Element and text position data
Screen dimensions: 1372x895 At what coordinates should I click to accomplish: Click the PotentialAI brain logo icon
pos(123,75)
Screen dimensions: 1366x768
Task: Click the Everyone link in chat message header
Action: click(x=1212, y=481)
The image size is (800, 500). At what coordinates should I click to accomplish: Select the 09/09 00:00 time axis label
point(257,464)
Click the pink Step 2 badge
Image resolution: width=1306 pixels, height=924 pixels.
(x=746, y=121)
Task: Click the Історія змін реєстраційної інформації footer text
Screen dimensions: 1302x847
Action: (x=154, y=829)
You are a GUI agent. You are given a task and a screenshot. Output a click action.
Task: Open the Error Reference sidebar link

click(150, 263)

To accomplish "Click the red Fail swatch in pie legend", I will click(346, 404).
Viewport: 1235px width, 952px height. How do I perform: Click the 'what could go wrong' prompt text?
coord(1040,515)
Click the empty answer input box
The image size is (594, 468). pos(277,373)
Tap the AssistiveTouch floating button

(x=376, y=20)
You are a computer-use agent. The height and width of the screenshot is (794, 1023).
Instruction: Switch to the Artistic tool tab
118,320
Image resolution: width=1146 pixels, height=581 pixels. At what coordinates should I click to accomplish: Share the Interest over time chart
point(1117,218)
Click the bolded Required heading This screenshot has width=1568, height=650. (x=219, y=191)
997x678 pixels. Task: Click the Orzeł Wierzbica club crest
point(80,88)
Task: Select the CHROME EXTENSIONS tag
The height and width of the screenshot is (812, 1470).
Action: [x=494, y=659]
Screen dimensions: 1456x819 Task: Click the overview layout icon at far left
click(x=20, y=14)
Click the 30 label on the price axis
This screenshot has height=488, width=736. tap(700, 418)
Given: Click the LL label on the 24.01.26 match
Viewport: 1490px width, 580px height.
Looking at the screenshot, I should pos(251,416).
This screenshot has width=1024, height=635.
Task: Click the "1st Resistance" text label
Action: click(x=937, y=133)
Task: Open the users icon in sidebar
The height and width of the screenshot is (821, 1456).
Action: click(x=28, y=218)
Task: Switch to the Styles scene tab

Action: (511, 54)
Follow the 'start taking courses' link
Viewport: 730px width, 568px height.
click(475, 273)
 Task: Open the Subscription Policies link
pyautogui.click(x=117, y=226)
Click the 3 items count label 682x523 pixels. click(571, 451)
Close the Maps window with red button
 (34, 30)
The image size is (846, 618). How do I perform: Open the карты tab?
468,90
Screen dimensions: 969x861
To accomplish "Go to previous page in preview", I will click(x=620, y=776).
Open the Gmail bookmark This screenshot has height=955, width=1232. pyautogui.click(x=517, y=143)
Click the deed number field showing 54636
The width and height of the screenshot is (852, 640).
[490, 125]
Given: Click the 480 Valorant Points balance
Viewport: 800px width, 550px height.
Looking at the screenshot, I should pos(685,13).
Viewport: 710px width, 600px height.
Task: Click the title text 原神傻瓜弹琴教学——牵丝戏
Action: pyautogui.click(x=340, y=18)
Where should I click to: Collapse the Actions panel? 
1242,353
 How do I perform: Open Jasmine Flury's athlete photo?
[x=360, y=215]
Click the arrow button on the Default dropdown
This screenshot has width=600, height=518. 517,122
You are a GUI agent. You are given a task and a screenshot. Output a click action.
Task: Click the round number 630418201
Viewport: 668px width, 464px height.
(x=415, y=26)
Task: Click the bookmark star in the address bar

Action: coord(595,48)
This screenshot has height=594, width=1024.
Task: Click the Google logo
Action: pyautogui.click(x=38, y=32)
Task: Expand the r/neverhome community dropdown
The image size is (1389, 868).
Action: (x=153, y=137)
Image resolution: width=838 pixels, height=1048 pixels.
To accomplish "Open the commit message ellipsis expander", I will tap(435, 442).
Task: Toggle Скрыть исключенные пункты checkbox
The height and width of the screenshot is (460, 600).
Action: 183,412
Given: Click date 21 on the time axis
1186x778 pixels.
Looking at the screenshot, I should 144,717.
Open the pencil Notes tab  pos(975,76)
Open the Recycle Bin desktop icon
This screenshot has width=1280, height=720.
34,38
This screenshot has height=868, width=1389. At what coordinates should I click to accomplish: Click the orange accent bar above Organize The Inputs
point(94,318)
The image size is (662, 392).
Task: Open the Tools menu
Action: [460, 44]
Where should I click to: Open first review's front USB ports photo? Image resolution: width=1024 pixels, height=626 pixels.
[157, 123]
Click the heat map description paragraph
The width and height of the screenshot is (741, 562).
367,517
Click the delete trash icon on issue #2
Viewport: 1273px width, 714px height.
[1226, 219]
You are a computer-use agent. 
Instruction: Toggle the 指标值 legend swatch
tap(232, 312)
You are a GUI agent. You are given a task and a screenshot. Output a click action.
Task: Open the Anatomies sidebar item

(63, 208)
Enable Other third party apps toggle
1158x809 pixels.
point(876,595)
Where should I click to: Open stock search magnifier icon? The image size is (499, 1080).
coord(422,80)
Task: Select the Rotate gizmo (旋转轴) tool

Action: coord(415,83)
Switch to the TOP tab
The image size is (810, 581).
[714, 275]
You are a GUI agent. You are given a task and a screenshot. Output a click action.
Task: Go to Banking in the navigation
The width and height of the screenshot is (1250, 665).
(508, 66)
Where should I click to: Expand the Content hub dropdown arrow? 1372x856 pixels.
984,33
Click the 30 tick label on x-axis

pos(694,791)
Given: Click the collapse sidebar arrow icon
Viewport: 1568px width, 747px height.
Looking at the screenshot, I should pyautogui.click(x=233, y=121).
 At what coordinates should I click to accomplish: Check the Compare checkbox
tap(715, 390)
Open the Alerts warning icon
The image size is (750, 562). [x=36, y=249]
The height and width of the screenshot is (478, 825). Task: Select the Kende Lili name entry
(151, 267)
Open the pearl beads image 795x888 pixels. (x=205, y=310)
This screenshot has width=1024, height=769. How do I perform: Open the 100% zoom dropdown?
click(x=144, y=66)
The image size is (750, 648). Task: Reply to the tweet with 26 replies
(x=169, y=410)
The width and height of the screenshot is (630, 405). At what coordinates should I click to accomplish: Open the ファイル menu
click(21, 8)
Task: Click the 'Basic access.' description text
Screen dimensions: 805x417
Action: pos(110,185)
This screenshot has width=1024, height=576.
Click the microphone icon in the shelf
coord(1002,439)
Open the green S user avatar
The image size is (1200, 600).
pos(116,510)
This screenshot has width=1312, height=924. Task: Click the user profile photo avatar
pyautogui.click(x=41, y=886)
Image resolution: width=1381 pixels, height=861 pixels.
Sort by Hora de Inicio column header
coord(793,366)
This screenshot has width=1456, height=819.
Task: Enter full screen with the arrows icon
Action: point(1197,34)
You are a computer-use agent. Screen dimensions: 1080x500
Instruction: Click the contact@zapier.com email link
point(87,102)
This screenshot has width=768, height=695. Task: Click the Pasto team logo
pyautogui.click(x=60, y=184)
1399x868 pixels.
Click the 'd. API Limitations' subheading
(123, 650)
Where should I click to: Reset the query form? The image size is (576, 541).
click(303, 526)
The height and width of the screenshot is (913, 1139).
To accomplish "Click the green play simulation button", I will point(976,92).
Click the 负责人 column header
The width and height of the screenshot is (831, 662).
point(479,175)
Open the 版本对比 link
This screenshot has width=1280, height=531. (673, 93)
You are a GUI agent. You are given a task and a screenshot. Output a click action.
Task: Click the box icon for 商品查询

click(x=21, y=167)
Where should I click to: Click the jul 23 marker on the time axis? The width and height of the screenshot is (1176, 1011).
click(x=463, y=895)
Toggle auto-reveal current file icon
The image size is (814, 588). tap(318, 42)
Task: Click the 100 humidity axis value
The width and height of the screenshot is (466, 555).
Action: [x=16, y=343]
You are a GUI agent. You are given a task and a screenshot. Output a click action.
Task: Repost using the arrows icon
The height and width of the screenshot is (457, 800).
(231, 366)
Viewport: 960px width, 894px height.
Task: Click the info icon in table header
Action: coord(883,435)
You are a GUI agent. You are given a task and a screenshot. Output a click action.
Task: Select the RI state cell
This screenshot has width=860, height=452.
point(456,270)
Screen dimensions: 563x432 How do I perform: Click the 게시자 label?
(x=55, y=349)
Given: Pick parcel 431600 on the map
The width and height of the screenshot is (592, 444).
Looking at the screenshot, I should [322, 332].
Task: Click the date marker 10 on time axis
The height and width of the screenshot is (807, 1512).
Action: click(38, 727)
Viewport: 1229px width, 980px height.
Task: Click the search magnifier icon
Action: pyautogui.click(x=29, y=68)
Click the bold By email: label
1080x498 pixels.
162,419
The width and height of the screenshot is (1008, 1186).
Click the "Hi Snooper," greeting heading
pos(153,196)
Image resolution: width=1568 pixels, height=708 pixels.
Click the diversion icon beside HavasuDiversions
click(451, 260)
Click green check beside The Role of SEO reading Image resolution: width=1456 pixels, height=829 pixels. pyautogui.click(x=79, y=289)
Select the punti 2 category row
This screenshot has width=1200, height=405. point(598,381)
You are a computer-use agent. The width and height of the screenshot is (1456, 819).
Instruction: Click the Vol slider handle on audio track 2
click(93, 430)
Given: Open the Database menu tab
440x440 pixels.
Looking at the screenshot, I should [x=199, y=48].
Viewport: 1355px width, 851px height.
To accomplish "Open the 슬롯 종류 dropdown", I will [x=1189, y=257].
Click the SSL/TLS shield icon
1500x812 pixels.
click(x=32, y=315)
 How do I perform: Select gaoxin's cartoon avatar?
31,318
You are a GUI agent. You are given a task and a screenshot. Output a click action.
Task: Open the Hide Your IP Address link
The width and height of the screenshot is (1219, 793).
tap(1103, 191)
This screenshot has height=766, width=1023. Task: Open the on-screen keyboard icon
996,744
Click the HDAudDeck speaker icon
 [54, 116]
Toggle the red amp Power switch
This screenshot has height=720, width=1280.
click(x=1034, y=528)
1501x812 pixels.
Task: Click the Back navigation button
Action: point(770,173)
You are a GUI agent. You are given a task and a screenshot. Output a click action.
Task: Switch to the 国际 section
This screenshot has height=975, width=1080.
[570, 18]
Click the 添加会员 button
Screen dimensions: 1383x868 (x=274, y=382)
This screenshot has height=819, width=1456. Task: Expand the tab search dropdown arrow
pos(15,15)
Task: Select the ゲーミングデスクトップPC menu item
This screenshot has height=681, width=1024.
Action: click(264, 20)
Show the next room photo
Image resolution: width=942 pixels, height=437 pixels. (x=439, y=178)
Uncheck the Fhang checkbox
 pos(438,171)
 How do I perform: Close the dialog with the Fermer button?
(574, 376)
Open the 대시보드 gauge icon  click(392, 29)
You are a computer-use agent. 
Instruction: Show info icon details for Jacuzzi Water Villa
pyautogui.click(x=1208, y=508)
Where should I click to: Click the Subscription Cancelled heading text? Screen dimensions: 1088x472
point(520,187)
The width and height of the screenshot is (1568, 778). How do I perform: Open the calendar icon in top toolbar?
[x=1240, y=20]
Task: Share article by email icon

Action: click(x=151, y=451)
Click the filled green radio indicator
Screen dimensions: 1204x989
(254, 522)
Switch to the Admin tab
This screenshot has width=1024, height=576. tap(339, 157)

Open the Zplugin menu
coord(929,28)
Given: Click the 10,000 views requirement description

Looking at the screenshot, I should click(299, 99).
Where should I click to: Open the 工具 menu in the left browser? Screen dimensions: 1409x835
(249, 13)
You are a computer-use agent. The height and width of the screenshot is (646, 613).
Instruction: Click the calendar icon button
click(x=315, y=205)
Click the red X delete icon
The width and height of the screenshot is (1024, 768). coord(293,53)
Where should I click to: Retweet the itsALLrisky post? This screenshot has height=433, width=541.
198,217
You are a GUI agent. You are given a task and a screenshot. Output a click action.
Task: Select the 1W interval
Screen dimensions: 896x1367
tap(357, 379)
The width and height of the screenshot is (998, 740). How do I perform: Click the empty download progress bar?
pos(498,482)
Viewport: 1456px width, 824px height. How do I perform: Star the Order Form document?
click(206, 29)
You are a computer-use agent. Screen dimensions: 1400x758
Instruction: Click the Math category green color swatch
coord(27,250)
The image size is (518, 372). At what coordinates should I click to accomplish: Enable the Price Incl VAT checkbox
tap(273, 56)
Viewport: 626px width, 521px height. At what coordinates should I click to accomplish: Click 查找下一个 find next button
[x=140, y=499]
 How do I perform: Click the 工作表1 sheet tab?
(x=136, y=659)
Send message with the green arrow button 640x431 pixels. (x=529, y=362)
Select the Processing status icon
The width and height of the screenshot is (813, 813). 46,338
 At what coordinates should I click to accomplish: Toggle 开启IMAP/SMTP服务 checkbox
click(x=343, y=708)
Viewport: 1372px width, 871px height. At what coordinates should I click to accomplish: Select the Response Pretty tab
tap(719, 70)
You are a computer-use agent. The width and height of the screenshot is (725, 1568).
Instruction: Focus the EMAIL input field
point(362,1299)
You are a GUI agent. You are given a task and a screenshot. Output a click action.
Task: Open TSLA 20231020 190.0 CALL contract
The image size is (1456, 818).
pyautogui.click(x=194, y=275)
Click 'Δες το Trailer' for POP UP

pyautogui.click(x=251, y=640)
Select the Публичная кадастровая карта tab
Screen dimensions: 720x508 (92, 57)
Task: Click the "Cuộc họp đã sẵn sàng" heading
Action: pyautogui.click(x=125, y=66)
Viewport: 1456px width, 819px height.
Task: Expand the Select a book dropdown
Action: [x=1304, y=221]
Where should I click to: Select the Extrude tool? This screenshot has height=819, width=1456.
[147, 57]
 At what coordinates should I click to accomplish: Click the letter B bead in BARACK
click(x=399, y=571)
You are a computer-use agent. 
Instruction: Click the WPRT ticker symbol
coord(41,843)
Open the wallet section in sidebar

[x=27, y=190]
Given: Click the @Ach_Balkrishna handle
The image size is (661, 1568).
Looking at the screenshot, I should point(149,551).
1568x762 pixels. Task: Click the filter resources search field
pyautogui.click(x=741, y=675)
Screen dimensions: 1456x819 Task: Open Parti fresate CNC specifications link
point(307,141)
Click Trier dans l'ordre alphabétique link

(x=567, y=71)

WORK TO BE COMPLETED
Present the lines of the records as a Markdown table with the columns Row and Line. Start at the line holding "Viewport: 1372px width, 871px" and go through the end of the records, both ends included, and omit blank lines.

FINISHED ANSWER
| Row | Line |
|---|---|
| 1 | Viewport: 1372px width, 871px height. At what coordinates should I click to accomplish: Select the Response Pretty tab |
| 2 | tap(719, 70) |
| 3 | You are a computer-use agent. The width and height of the screenshot is (725, 1568). |
| 4 | Instruction: Focus the EMAIL input field |
| 5 | point(362,1299) |
| 6 | You are a GUI agent. You are given a task and a screenshot. Output a click action. |
| 7 | Task: Open TSLA 20231020 190.0 CALL contract |
| 8 | The image size is (1456, 818). |
| 9 | pyautogui.click(x=194, y=275) |
| 10 | Click 'Δες το Trailer' for POP UP |
| 11 | pyautogui.click(x=251, y=640) |
| 12 | Select the Публичная кадастровая карта tab |
| 13 | Screen dimensions: 720x508 (92, 57) |
| 14 | Task: Click the "Cuộc họp đã sẵn sàng" heading |
| 15 | Action: pyautogui.click(x=125, y=66) |
| 16 | Viewport: 1456px width, 819px height. |
| 17 | Task: Expand the Select a book dropdown |
| 18 | Action: [x=1304, y=221] |
| 19 | Where should I click to: Select the Extrude tool? This screenshot has height=819, width=1456. |
| 20 | [147, 57] |
| 21 |  At what coordinates should I click to accomplish: Click the letter B bead in BARACK |
| 22 | click(x=399, y=571) |
| 23 | You are a computer-use agent.  |
| 24 | Instruction: Click the WPRT ticker symbol |
| 25 | coord(41,843) |
| 26 | Open the wallet section in sidebar |
| 27 | [x=27, y=190] |
| 28 | Given: Click the @Ach_Balkrishna handle |
| 29 | The image size is (661, 1568). |
| 30 | Looking at the screenshot, I should point(149,551). |
| 31 | 1568x762 pixels. Task: Click the filter resources search field |
| 32 | pyautogui.click(x=741, y=675) |
| 33 | Screen dimensions: 1456x819 Task: Open Parti fresate CNC specifications link |
| 34 | point(307,141) |
| 35 | Click Trier dans l'ordre alphabétique link |
| 36 | (x=567, y=71) |